Kadang, memang, aku secara frontal bilang, misal, “Mau pamer buku, ah” atau apapun kata yang mungkin terkesan sombong, itu murni bercandaan karena kuanggap yang liat statusku teman. Sosmed, WA, atau apapun yang menghubungkan kita itu media berteman dan mencari teman, kan? Kalau kalian nggak bisa ikut senang atas kesenangan yang teman kita rasakan apa masih bisa dibilang teman? Manusia memang beresiko iri dan dengki, tapi yang jahat akan menunjukkannya, sementara yg baik akan menahannya. Bukan karena munafik, tapi ia menjaga perasaan temannya.
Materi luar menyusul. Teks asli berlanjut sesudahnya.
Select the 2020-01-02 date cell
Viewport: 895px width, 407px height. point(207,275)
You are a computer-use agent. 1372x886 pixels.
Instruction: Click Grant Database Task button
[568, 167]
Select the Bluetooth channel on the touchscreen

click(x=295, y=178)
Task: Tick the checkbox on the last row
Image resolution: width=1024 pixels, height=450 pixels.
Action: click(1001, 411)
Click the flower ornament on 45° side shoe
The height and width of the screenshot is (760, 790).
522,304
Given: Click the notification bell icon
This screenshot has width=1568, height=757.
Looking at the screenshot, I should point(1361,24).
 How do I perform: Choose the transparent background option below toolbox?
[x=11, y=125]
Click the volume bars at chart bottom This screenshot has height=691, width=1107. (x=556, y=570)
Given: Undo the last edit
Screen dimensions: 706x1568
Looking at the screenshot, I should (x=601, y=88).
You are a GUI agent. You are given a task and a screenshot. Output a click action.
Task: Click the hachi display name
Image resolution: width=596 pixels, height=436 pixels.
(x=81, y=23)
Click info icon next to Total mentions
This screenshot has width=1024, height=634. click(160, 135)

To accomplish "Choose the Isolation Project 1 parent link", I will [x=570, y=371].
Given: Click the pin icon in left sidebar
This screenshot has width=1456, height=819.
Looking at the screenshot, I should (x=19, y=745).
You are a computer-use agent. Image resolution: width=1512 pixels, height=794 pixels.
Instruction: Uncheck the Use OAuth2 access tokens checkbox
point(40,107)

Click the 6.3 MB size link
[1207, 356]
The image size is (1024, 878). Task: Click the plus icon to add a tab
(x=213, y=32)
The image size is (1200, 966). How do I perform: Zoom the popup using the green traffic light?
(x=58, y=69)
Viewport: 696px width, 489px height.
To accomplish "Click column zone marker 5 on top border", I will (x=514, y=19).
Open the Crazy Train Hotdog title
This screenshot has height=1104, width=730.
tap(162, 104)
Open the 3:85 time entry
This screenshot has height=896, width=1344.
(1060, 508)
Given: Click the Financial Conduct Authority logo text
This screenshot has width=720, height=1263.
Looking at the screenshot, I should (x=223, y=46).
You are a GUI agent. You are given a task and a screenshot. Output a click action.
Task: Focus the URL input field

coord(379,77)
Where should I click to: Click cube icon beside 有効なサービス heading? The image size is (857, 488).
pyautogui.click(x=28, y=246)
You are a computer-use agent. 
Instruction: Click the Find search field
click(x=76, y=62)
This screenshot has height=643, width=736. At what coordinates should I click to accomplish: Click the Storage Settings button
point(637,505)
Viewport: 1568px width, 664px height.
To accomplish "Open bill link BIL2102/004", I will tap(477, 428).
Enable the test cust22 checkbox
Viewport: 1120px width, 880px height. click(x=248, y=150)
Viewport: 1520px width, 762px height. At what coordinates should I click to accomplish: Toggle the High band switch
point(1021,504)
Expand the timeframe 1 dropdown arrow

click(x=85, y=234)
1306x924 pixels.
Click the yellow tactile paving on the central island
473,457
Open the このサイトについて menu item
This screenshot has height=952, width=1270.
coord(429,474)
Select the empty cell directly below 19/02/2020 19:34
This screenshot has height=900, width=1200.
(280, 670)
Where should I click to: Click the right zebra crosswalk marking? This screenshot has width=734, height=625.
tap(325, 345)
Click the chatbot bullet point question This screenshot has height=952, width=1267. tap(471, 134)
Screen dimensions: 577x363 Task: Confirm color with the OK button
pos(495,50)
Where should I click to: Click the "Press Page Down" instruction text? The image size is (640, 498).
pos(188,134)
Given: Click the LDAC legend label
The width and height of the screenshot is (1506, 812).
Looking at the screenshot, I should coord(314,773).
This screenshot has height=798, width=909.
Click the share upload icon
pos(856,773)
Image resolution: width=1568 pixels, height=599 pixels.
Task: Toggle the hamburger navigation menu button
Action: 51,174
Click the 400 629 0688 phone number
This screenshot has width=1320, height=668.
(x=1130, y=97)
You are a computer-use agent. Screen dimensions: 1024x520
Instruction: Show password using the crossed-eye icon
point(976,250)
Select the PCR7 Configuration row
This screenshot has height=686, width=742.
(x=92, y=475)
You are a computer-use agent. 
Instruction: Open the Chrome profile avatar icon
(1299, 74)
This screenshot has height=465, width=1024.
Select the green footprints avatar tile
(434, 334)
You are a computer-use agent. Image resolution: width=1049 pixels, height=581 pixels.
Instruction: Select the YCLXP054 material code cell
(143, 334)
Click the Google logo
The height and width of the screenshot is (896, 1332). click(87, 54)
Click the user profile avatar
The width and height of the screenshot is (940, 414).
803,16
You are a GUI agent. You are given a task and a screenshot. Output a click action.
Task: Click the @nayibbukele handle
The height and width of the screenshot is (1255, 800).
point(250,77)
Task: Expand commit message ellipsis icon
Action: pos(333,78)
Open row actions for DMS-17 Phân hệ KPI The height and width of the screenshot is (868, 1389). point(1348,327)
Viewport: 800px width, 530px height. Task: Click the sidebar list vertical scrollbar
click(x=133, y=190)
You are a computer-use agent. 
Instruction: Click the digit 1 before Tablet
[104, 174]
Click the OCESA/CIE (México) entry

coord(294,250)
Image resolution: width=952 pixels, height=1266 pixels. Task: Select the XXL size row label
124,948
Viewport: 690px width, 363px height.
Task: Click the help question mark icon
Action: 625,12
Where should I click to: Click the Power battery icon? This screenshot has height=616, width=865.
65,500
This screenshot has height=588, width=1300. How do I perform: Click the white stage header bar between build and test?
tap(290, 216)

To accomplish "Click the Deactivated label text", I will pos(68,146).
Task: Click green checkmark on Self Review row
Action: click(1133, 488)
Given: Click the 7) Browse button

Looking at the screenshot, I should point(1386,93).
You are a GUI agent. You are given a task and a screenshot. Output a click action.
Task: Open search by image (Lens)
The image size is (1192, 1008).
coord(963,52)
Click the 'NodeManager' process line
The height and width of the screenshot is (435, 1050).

Dari semua share-an buku yang sekarang bisa aku beli, ada masanya dulu aku Cuma bisa pinjam di perpus atau dari teman. Kalau beli buku Cuma pas cuci gudang penerbit yang satu bukunya Cuma sepuluh ribuan. Kalau sekarang Allah mampukan aku beli buku harga ratusan ribu, bisa jadi itu reward atas kesabaranku bertahun-tahun dulu, kan? Apa aku nggak boleh menikmatinya?

Makanya ketika ada yang bilang,

“Jangan iri melihat kenikmatan yang dirasakan orang lain karena kita nggak pernah tau apa yang sebelumnya Allah ambil darinya”

Dan itu memang benar.

Makanya aku pun menerapkan itu ke diri aku sendiri. Aku berusaha nggak jadi sumber ‘ain untuk siapapun. In syaa Allah aku akan selalu senang melihat kenikmatan yang dirasakan teman-temanku. Kalaupun ada hal yang aku inginkan seperti mereka, aku berdo’a langsung ke Allah supaya bisa merasakan nikamat yang sama tanpa mengurangi nikmat yang mereka rasakan. Karena adabnya memang begitu.

Pencapaiannya, prestasinya, atau bahkan hal-hala kecil yang bikin mereka bahagia, In syaa Allah aku akan ikut berbahagia. Karena aku nggak tau perjuangan dan kerja keras mereka sperti apa di balik layarnya. Jadi, atas dasar itu, aku pun berharap teman-teman bisa ikut merasakan kesenangan yang orang lain rasakan. Bukan Cuma aku.

Dan untuk kasus pinjam meminjam. Jujur, aku kurang nyaman ketika ada yang mengandalkan aku. Bukan sekali dua kali. Bahkan gaji suamiku sudah diklaim untuk dipinjam sebelum tanggal gajiannya. Jujur, ya. Aku tersinggung.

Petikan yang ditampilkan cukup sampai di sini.